Orion, though, will not remain in DRO for long. The spacecraft will perform a maneuver Dec. 1 to depart DRO, heading back towards the moon. The spacecraft will conduct another burn during a lunar flyby Dec. 5 to put the spacecraft on track for a reentry Dec. 11, splashing down in the Pacific Ocean off the California coast.

Since its Nov. 16 launch, the Artemis 1 mission has gone well, with only a few minor issues. “In terms of overall systems failures, we haven’t seen a single thing on the rocket or on the spacecraft that would have caused us to question our reliability or our redundancy,” Mike Sarafin, NASA Artemis 1 mission manager, said at the most recent briefing about the mission Nov. 21.

At the time of that briefing, NASA said it was looking at two issues with the spacecraft, one involving the spacecraft’s star trackers and what Sarafin called “funny indications” on the power system on the service module, where one of eight units used to distribute power opened without being commanded to do so. Neither issue, he said, were “hard concerns or hard constraints” on the mission.
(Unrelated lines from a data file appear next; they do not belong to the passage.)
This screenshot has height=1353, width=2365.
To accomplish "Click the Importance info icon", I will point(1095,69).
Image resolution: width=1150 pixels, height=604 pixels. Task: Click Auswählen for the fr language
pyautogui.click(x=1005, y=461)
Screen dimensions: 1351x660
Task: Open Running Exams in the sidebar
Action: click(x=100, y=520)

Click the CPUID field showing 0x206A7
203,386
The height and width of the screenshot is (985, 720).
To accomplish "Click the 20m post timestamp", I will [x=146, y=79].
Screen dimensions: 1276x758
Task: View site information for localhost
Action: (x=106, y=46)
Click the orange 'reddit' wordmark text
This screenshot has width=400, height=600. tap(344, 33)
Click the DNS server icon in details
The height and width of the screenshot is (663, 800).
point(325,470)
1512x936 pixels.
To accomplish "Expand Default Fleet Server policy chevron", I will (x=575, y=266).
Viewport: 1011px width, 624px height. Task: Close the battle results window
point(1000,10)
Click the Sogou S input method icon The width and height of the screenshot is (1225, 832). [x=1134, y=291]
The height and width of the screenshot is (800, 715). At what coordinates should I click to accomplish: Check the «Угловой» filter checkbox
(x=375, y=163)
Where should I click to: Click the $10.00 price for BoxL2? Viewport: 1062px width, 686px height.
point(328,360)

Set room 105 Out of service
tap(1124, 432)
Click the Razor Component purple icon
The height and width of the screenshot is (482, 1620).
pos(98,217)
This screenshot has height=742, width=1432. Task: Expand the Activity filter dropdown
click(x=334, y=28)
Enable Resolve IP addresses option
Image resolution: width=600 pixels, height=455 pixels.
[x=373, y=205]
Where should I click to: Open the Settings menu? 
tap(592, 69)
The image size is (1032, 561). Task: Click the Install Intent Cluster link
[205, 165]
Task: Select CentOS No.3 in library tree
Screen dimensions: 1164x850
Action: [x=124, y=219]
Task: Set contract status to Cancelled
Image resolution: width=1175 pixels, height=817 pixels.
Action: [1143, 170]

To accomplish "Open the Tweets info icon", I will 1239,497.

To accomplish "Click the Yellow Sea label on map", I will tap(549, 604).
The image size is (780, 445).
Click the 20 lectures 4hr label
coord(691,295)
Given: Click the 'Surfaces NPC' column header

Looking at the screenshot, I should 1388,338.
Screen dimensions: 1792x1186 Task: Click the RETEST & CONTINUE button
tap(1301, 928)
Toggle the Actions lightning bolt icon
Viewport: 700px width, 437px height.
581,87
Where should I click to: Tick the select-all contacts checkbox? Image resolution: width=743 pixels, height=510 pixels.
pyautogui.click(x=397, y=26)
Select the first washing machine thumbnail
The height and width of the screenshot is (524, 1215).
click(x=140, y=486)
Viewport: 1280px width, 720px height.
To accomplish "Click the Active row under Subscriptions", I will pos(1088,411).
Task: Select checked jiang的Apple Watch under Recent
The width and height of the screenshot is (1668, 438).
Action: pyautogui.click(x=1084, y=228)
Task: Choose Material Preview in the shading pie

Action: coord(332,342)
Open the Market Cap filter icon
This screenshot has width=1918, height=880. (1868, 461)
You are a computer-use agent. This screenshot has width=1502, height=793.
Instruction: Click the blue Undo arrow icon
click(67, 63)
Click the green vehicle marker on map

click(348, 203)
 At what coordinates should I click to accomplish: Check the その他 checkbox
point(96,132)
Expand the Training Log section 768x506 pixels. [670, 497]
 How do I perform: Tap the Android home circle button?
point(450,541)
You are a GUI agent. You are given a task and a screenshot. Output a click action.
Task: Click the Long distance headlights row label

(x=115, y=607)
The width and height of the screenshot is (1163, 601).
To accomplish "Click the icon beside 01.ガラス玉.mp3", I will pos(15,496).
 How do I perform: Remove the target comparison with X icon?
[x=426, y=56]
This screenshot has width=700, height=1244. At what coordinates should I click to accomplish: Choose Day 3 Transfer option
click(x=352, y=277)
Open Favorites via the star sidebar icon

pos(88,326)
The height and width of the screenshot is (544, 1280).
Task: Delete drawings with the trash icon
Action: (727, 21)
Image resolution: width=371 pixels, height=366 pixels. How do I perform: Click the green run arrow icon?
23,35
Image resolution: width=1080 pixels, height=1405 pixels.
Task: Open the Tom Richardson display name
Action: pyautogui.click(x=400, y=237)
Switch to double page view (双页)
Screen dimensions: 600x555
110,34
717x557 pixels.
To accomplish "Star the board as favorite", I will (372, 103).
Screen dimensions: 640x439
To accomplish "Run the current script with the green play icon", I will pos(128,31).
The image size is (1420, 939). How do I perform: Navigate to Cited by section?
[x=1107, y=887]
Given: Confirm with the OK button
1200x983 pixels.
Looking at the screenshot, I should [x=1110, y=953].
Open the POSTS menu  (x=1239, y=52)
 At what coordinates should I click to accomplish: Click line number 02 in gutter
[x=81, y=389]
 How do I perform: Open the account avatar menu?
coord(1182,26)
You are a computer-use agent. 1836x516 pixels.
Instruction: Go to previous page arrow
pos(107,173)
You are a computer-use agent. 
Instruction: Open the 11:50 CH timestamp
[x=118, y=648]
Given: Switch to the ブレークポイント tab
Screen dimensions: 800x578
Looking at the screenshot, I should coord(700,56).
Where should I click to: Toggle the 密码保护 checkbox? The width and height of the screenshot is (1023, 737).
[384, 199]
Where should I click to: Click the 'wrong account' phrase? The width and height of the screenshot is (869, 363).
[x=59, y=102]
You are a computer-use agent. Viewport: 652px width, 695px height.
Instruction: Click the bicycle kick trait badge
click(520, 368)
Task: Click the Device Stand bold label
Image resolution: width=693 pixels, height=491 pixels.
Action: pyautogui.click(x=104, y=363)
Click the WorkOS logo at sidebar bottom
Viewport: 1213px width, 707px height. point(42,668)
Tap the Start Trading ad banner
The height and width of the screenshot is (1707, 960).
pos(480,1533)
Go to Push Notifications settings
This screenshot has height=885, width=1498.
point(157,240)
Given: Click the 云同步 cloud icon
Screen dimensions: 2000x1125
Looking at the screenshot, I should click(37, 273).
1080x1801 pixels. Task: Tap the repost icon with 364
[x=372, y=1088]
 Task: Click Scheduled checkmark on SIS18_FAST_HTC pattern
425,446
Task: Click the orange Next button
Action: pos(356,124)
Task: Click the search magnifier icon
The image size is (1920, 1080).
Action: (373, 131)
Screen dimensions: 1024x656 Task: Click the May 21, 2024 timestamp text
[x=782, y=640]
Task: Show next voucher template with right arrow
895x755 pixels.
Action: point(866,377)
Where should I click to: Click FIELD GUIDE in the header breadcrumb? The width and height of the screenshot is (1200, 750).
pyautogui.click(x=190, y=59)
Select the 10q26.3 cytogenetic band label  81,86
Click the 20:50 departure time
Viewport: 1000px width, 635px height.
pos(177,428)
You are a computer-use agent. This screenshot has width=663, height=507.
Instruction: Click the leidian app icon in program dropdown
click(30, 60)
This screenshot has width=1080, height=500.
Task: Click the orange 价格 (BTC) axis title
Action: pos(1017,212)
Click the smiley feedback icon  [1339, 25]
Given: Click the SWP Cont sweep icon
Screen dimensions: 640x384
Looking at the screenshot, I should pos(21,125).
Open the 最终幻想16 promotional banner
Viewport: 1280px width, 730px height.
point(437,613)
“We don’t fully understand what the system and the flight hardware is telling us, but we’ve got ample redundancy and we are recovering from these ‘funnies’ that we see,” he said.

On Nov. 23, NASA reported that it lost communications with Orion unexpectedly for 47 minutes starting at 1:09 a.m. Eastern. The loss of signal took place during one of a regular series of reconfigurations of the link between Orion and the Deep Space Network. It was unclear if the problem was with Orion or ground stations, and NASA has not provided an update on the issue since first reporting the glitch.

Sarafin also said at that Nov. 21 briefing that the Space Launch System rocket that launched Orion met or exceeded requirements. “The results were eye-watering,” he said. “Everything was either on predict or off by less than 1%.”

Engineers are also reviewing the status of the mobile launch platform, which sustained some damage from the launch, including having its elevator blast doors blown off and damage to the platform’s deck. “The mobile launcher has a little bit of damage to it, but it will be ready to fly the crewed launch on Artemis 2,” he said. That mission is scheduled to launch no earlier than late 2024.